Exercise: Take the material below and output exactly the run of lines from the one containing "Screen dimensions: 1241x754" down to the one containing "Open the admin1 user login link", with both included.

Raw data:
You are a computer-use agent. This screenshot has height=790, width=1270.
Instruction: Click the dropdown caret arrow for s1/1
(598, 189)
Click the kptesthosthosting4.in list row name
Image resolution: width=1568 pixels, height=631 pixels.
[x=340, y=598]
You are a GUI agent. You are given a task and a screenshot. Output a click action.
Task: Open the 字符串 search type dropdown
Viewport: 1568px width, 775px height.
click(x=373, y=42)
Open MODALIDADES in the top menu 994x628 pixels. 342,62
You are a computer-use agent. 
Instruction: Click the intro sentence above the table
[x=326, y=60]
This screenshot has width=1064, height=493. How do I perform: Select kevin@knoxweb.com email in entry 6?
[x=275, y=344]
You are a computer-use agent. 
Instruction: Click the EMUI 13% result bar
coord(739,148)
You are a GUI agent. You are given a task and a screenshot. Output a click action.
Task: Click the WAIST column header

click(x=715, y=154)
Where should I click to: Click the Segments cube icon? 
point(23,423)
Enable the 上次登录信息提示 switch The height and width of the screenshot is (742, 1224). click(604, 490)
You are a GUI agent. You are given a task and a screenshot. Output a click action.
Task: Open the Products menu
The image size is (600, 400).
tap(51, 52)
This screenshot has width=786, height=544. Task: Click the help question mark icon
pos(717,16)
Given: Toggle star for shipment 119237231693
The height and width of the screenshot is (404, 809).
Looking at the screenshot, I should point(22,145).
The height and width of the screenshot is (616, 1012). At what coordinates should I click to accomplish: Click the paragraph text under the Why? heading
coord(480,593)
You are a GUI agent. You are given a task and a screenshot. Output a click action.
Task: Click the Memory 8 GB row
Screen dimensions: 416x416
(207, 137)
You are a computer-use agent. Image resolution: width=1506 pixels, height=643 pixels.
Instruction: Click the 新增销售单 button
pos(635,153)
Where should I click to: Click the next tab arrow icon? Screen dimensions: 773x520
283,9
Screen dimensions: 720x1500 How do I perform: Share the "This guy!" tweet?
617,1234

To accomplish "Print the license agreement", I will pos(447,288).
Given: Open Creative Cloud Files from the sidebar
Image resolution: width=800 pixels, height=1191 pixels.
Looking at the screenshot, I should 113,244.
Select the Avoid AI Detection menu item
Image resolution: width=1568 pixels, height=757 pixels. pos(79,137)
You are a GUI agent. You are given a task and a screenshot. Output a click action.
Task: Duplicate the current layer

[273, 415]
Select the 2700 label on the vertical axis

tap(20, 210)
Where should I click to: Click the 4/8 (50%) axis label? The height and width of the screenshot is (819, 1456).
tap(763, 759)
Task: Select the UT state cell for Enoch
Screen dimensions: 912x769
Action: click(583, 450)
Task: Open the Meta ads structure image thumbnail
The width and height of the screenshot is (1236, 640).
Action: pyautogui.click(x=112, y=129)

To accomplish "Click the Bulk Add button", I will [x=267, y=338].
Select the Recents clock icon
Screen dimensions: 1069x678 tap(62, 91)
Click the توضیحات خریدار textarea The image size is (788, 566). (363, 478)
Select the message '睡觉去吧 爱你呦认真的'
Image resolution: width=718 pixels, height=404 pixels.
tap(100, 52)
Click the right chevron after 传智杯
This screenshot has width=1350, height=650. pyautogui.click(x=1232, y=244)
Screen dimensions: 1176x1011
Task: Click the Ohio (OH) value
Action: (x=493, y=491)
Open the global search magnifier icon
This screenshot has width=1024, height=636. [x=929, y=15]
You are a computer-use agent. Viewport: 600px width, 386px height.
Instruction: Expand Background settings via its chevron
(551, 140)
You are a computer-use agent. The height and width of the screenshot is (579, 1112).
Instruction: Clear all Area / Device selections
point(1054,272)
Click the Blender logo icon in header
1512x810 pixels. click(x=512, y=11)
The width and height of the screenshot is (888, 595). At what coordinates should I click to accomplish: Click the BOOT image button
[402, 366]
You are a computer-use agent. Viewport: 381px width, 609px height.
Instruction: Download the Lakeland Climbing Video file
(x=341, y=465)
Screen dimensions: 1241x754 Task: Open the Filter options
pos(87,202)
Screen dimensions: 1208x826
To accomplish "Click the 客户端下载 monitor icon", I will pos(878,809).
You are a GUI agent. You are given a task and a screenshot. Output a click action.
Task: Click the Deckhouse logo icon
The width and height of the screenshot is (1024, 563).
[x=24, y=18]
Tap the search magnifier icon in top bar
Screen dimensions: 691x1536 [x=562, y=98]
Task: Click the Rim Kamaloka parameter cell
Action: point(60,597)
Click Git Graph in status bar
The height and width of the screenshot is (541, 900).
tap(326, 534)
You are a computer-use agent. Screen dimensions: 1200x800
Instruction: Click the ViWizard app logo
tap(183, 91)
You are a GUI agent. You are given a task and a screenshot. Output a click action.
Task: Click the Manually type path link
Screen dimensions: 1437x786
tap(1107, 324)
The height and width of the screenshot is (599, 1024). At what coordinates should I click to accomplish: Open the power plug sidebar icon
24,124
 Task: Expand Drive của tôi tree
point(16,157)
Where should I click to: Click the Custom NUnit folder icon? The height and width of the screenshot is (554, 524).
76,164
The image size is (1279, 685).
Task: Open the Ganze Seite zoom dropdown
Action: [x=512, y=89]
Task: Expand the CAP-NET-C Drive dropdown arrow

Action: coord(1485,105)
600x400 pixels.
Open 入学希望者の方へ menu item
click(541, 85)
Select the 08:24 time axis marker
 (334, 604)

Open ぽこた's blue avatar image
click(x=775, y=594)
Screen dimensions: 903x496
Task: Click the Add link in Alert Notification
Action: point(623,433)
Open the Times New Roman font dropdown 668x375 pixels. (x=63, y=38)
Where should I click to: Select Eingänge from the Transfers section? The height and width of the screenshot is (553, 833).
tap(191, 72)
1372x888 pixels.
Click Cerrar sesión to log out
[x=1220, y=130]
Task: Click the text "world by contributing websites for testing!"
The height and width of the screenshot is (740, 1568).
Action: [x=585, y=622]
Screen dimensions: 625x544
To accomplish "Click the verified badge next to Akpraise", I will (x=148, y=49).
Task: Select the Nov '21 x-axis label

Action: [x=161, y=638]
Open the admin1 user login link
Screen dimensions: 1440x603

Response area:
Screen dimensions: 1241x754 Task: Open the Filter options
pos(87,202)
Screen dimensions: 1208x826
To accomplish "Click the 客户端下载 monitor icon", I will pos(878,809).
You are a GUI agent. You are given a task and a screenshot. Output a click action.
Task: Click the Deckhouse logo icon
The width and height of the screenshot is (1024, 563).
[x=24, y=18]
Tap the search magnifier icon in top bar
Screen dimensions: 691x1536 [x=562, y=98]
Task: Click the Rim Kamaloka parameter cell
Action: point(60,597)
Click Git Graph in status bar
The height and width of the screenshot is (541, 900).
tap(326, 534)
You are a computer-use agent. Screen dimensions: 1200x800
Instruction: Click the ViWizard app logo
tap(183, 91)
You are a GUI agent. You are given a task and a screenshot. Output a click action.
Task: Click the Manually type path link
Screen dimensions: 1437x786
tap(1107, 324)
The height and width of the screenshot is (599, 1024). At what coordinates should I click to accomplish: Open the power plug sidebar icon
24,124
 Task: Expand Drive của tôi tree
point(16,157)
Where should I click to: Click the Custom NUnit folder icon? The height and width of the screenshot is (554, 524).
76,164
The image size is (1279, 685).
Task: Open the Ganze Seite zoom dropdown
Action: [x=512, y=89]
Task: Expand the CAP-NET-C Drive dropdown arrow

Action: coord(1485,105)
600x400 pixels.
Open 入学希望者の方へ menu item
click(541, 85)
Select the 08:24 time axis marker
 (334, 604)

Open ぽこた's blue avatar image
click(x=775, y=594)
Screen dimensions: 903x496
Task: Click the Add link in Alert Notification
Action: point(623,433)
Open the Times New Roman font dropdown 668x375 pixels. (x=63, y=38)
Where should I click to: Select Eingänge from the Transfers section? The height and width of the screenshot is (553, 833).
tap(191, 72)
1372x888 pixels.
Click Cerrar sesión to log out
[x=1220, y=130]
Task: Click the text "world by contributing websites for testing!"
The height and width of the screenshot is (740, 1568).
Action: [x=585, y=622]
Screen dimensions: 625x544
To accomplish "Click the verified badge next to Akpraise", I will (x=148, y=49).
Task: Select the Nov '21 x-axis label

Action: [x=161, y=638]
Open the admin1 user login link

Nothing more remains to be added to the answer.